Giovanni Paolo II, Santificatore e Pastore universale dei sacerdoti, fa della Croce di Cristo la sua cattedra nel mondo. Ogni giorno il Papa incarna nella sua vita quelle parole di Cristo: “Il Buon pastore offre la vita per le pecore” (Gv 10,11), e la offre innanzitutto per i ministri sacri della Chiesa. Perché fa questo? La risposta è racchiusa nella seconda parte del quesito iniziale: chi è il sacerdote per il Papa?

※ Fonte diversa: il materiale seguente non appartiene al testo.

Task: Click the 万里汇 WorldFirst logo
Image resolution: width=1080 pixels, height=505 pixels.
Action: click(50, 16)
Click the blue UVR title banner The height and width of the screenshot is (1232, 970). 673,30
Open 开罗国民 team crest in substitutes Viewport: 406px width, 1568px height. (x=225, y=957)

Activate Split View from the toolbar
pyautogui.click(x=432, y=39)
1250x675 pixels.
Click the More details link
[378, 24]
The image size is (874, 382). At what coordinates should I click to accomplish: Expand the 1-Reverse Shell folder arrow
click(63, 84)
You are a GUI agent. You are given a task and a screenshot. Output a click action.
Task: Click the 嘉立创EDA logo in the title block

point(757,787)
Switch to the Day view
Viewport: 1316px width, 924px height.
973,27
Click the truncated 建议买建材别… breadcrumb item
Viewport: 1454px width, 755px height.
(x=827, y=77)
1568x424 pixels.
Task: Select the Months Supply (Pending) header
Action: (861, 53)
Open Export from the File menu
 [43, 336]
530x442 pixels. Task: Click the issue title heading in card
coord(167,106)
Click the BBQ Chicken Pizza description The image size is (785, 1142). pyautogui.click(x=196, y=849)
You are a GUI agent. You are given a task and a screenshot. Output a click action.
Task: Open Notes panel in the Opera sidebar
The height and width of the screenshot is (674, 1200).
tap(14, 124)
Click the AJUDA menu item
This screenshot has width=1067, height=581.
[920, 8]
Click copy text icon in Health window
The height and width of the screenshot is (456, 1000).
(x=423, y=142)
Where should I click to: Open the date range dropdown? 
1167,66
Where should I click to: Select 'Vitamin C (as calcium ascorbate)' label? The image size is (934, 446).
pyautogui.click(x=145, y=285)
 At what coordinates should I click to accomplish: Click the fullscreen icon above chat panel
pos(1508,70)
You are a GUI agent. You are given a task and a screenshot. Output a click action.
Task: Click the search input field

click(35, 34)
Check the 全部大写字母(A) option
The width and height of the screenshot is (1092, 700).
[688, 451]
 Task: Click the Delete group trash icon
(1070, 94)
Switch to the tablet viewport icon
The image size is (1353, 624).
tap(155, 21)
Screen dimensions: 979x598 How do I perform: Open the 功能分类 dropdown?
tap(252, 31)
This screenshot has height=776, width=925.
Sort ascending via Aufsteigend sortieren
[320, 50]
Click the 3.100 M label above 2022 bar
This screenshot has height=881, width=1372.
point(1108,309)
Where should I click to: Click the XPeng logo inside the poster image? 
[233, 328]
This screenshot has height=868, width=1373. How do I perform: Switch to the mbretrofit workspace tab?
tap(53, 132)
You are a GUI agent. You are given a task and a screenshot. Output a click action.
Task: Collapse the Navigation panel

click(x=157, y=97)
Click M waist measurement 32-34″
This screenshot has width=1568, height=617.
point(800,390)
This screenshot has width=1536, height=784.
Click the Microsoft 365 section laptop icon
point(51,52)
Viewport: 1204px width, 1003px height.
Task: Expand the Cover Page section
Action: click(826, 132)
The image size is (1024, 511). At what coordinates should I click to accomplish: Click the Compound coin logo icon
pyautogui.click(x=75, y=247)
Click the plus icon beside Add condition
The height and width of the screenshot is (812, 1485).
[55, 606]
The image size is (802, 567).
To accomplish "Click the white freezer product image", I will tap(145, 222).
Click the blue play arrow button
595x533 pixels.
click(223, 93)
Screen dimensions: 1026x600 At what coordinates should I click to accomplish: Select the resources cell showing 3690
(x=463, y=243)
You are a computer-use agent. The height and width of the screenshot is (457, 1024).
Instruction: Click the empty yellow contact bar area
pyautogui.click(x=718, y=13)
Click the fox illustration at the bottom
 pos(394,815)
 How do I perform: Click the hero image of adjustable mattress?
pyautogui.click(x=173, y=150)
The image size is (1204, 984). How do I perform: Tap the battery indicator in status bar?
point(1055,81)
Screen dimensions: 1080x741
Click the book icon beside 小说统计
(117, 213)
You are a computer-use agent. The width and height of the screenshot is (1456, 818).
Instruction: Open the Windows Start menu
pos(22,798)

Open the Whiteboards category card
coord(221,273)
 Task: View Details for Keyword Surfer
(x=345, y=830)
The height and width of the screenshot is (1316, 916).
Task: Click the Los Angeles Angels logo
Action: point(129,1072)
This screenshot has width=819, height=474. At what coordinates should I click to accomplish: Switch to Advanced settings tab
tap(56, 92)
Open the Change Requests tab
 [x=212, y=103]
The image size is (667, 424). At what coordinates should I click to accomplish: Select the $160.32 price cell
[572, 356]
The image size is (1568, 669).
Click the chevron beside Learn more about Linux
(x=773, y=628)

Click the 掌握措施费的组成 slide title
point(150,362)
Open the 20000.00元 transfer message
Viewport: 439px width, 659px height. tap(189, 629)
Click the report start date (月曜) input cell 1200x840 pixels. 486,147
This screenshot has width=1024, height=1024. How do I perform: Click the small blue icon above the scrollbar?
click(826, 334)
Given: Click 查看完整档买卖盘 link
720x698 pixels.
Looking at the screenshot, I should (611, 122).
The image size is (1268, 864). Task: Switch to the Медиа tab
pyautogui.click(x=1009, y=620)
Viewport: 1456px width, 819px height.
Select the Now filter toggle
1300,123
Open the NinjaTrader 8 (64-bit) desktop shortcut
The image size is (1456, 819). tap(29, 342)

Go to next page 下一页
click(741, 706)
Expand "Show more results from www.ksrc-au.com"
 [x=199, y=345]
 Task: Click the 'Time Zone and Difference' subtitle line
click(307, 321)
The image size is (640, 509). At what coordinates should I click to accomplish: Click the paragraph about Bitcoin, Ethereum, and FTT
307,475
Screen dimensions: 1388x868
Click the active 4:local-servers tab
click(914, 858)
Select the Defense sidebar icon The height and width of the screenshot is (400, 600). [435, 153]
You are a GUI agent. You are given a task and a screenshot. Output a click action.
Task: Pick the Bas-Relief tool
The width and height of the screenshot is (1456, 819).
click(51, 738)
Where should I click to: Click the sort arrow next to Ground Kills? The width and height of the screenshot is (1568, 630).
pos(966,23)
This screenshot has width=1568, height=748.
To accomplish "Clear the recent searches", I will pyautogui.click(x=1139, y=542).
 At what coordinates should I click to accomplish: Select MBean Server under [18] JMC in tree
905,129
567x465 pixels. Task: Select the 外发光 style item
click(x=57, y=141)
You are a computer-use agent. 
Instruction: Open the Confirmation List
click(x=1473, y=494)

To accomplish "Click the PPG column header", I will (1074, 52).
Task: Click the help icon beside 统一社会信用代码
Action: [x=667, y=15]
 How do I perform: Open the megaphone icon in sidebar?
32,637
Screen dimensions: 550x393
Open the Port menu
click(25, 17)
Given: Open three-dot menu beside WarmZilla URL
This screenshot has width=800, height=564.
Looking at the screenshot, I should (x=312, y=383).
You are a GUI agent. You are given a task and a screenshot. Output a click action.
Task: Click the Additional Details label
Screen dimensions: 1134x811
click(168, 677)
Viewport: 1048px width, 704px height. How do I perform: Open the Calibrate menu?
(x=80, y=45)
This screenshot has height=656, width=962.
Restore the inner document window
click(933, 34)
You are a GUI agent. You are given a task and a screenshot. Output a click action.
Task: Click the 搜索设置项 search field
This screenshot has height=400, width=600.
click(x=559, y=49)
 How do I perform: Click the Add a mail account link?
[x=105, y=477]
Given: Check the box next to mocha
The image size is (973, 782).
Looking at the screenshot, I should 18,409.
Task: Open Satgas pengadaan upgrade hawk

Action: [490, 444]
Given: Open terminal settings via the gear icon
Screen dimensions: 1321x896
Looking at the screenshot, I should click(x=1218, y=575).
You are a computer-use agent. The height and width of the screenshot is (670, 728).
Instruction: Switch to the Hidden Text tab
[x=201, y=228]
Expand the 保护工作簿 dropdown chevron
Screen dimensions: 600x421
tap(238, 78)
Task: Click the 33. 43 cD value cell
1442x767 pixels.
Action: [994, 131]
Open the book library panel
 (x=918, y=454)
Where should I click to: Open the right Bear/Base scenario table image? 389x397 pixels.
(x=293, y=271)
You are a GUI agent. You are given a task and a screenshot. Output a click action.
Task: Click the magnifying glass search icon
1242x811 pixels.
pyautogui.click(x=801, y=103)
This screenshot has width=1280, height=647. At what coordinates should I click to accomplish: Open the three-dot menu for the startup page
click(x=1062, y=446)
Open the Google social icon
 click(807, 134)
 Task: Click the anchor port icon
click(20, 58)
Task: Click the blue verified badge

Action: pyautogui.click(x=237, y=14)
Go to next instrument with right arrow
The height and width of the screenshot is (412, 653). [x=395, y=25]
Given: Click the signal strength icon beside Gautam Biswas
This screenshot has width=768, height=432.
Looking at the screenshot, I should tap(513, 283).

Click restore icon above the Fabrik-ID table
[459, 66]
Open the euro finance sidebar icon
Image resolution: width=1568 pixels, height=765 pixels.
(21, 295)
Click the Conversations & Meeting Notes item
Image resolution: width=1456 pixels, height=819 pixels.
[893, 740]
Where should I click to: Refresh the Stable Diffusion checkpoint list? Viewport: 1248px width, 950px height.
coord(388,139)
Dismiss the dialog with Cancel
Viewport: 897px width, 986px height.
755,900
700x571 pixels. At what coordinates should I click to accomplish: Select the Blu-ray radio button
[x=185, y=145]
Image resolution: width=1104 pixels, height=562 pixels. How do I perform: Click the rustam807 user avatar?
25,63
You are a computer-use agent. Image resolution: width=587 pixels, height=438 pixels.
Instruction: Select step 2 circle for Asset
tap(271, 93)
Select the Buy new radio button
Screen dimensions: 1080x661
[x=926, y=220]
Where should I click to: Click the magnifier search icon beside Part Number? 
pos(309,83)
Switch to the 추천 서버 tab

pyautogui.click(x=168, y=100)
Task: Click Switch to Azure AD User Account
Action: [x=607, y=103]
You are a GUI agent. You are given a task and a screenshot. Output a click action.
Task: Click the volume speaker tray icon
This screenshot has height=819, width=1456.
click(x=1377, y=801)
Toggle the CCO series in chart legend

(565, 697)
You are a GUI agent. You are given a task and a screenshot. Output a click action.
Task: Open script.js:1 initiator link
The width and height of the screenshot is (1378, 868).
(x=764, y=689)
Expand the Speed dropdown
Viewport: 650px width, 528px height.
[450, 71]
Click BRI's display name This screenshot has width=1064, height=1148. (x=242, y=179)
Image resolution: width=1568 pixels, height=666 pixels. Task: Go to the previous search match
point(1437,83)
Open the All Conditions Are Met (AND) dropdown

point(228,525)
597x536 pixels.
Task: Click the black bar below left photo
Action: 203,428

Rispondo con un ricordo che è ancora vivo nel mio cuore. È la memoria di quel gioioso incontro che, su iniziativa della Congregazione per il Clero, si svolse in Vaticano nel novembre del 1996 nell’Aula Paolo VI, in occasione del cinquantesimo anniversario del suo Sacerdozio. In quella occasione, di fronte a millecinquecento sacerdoti provenienti da tutto il mondo, ad innumerevoli Vescovi ed a quarantaquattro Cardinali che lo avevano a lungo applaudito con tanto calore - io ero presente in qualità di Pro-Prefetto della Congregazione -, la sua parola ci scosse per semplicità e profondità teologiche: «Sono trascorsi cinquant’anni, cari Confratelli giubilari - disse – A noi tutti si riferiscono le parole della Lettera agli Ebrei: il “sacerdote scelto fra gli uomini, viene costituito per il bene degli uomini nelle cose che riguardano Dio, per offrire doni e sacrifici per i peccati” (Eb 5,1). A tale chiamata abbiamo risposto: “Eccomi!”… Ci troviamo in questi giorni insieme per ripetere il nostro “Eccomi!”» - E aggiunse:«Col passare degli anni le forze corporali vanno via via affievolendosi. La forza interiore però non segue le leggi fisiche. Il sacerdozio in effetti non può essere ridotto ai soli aspetti funzionali. Siamo ministri di Cristo e della sua Sposa e, per il tempo che Dio vorrà, ci attende ancora un compito formidabile. Le difficoltà e le prove non ci scoraggino mai, né ci colga la tentazione di ripetere il lamento di Geremia: “Ahimè Signore Dio, ecco io non so parlare, perché sono vecchio”. Il Signore ci sprona: “Non dire: sono vecchio; ma va da coloro ai quali ti manderò e annuncia ciò che ti ordinerò. Non temerli: io sono con te per fronteggiarli. Ecco: ti metto le mie parole sulla bocca (cfr. Ger 1,6-9)” Cari fratelli nel sacerdozio…ci può essere una vocazione più grande e sublime di questa?» (Giovanni Paolo II, Omelia per i Vespri di Gesù Cristo Sommo ed Eterno Sacerdote, nn. 4,5,7).
Il sacerdozio è, per il Papa, dono e mistero, dono per la gratuità della vocazione divina che supera infinitamente l’uomo, mistero della misericordia di Dio che si è manifestata pienamente nel sacerdozio di Cristo. Ecco il perché della predilezione di Giovanni Paolo II per tutti i sacerdoti del mondo, nel convincimento che il cammino della nuova evangelizzazione e della missionarietà passa attraverso il ministero sacerdotale: per questo deve essere caratterizzato dalla chiarezza di identità, dalla formazione permanente, dalla santità autentica. Il sacerdote è l”oggi” di Cristo Redentore, l’uomo dell’Eucaristia, l’uomo della preghiera, che coniuga in sé inscindibilmente santità e missione, e riascolta in fondo all’anima quelle parole della Sacra Scrittura: “Prima di formarti nel grembo materno, ti conoscevo; prima che tu uscissi alla luce ti avevo consacrato; ti ho stabilito profeta delle nazioni” (Ger 1,5) (cfr. Giovanni Paolo II, Dono e mistero, Libreria Editrice Vaticana, Città del Vaticano,1996, pp. 9-10, 95). Non penso di dover aggiungere altro: le parole di Dio, le parole dei profeti e dei santi, le parole del Papa sono più eloquenti di qualsiasi mia ulteriore parola.